# [Directions for this task]
Retype exactly the lines from the one containing "Where should I click to: Minimize" through the last line of the records below, including both, and leave out any pictures.

Screenshot grounding data:
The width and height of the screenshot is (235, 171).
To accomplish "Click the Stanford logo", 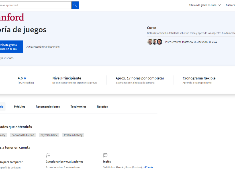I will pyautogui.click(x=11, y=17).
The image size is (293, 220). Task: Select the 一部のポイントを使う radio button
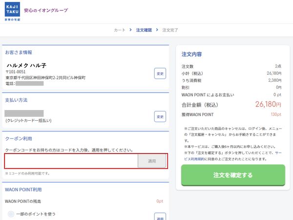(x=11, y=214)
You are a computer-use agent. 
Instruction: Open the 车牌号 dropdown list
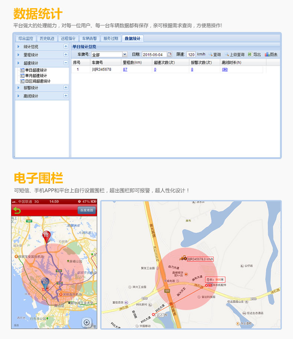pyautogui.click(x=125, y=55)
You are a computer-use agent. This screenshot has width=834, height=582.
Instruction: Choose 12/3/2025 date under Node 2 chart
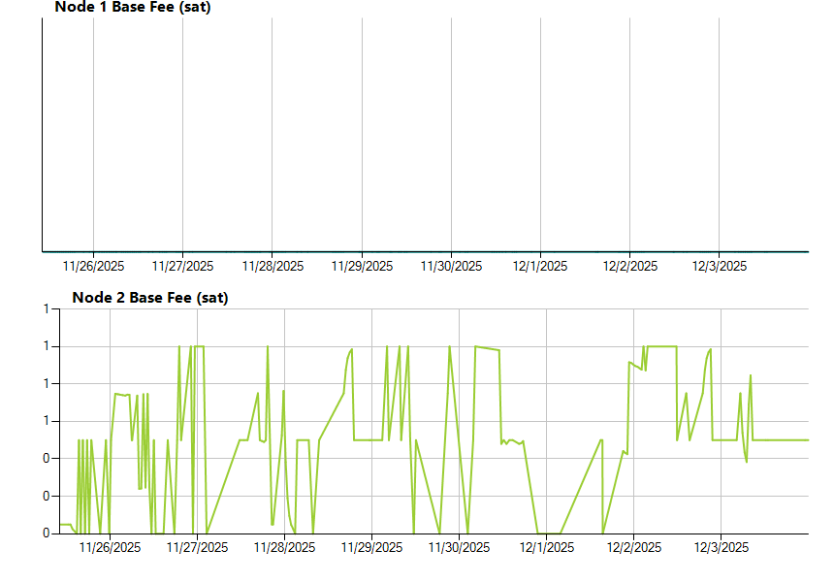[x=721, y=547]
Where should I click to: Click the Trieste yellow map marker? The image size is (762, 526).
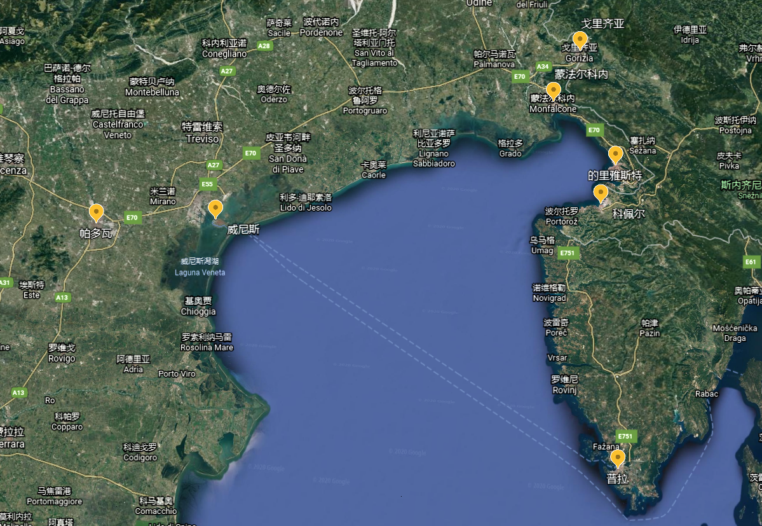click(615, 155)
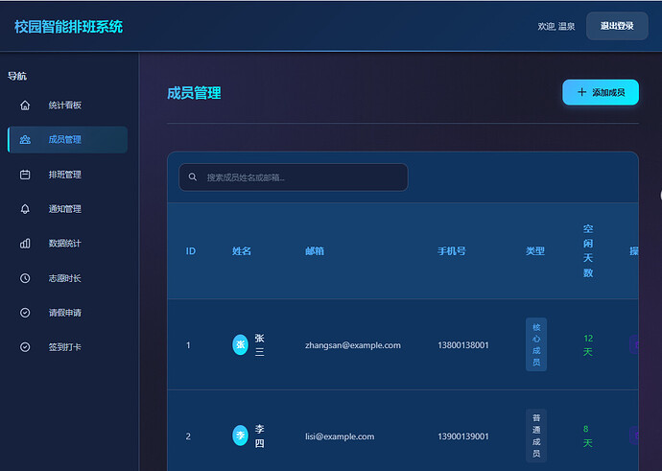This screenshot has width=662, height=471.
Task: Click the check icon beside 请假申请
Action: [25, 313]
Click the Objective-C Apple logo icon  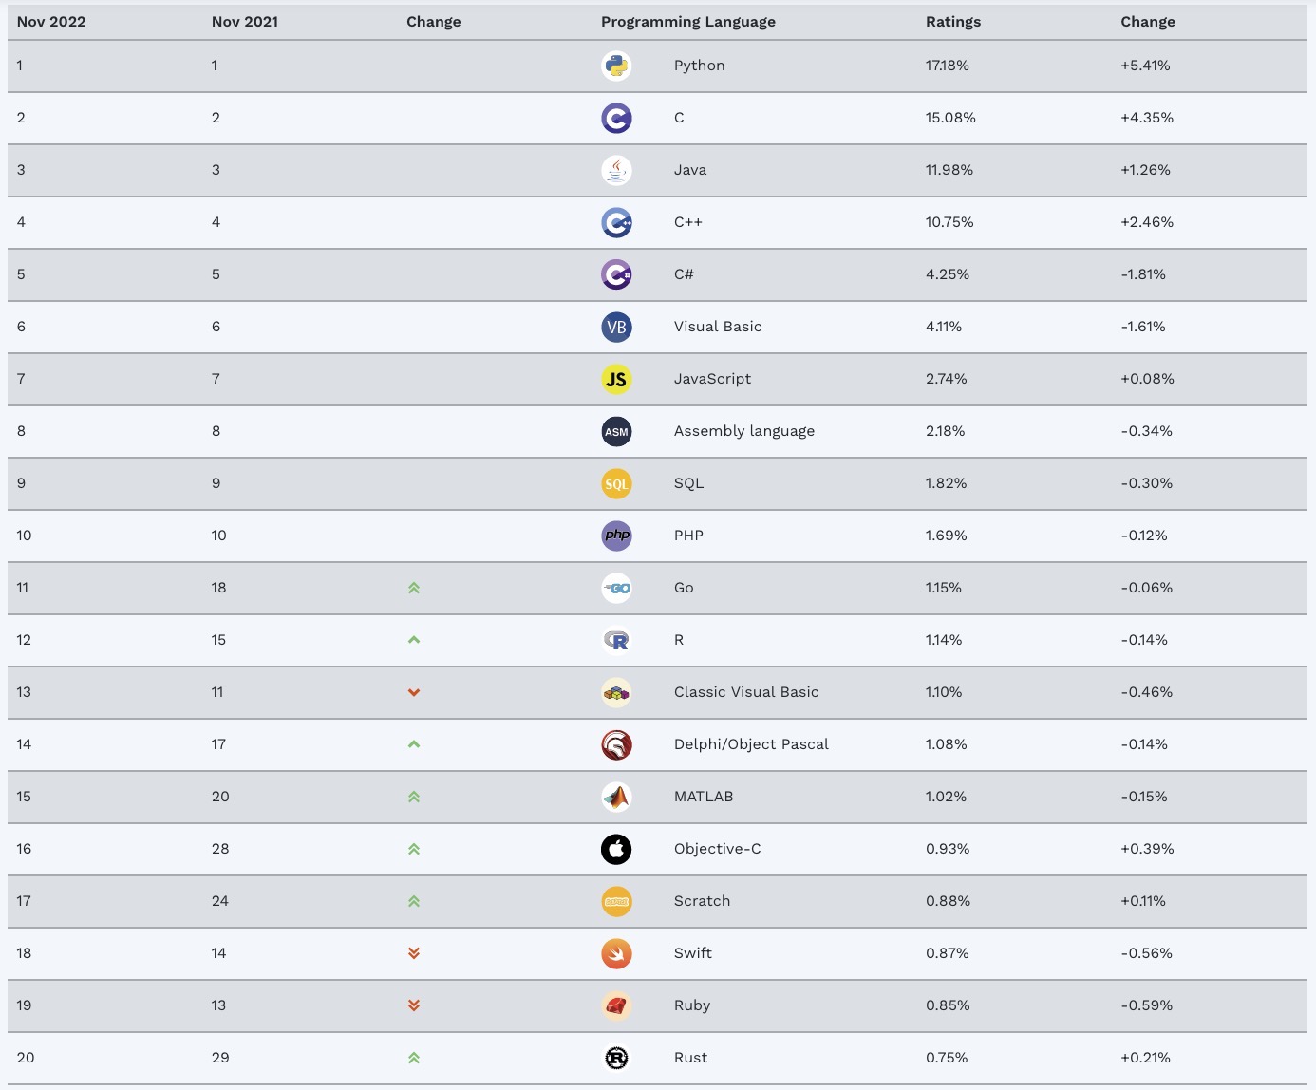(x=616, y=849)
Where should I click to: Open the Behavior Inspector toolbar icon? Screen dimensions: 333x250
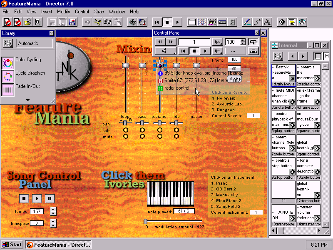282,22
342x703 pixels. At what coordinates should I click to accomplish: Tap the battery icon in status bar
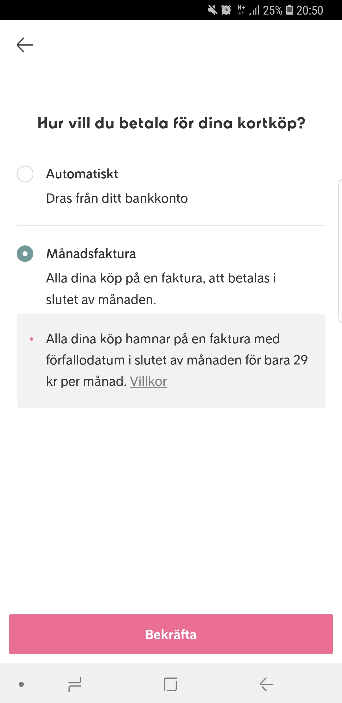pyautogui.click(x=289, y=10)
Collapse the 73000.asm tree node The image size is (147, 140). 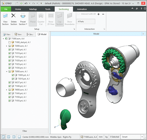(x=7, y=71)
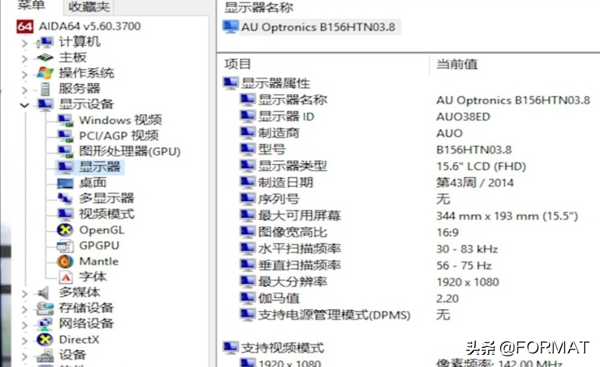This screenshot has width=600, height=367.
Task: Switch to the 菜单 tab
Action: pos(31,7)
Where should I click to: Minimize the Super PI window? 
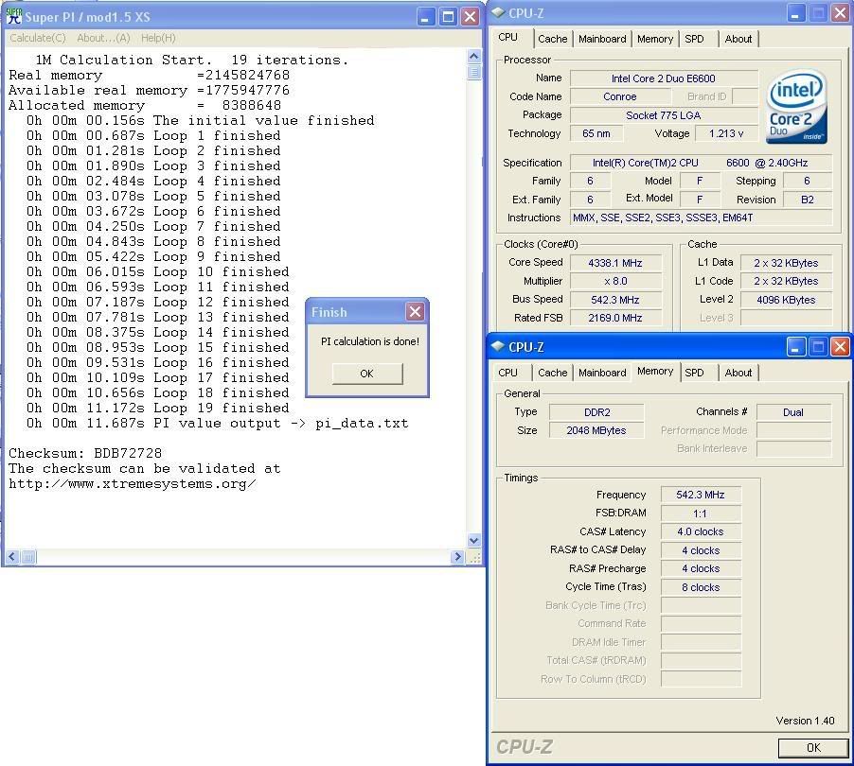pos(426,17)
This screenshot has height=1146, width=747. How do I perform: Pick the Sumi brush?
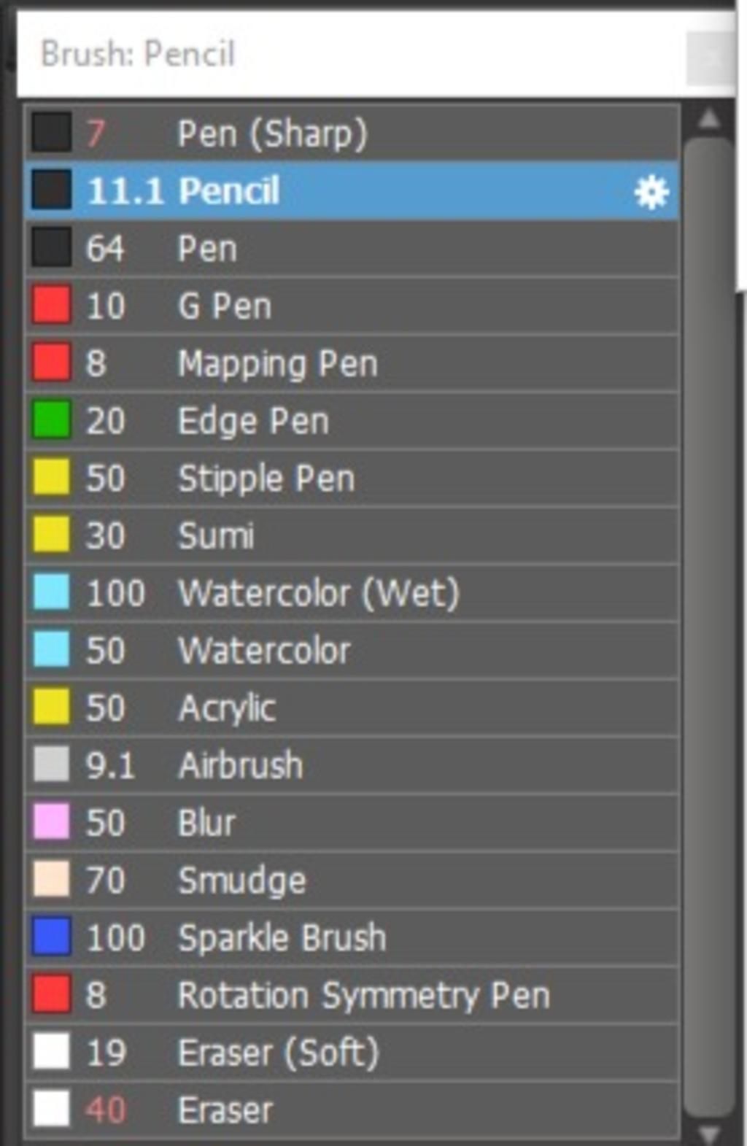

# [Expected answer]
Where should I click to: Minimize the Super PI window? 
pos(426,17)
This screenshot has height=1146, width=747. How do I perform: Pick the Sumi brush?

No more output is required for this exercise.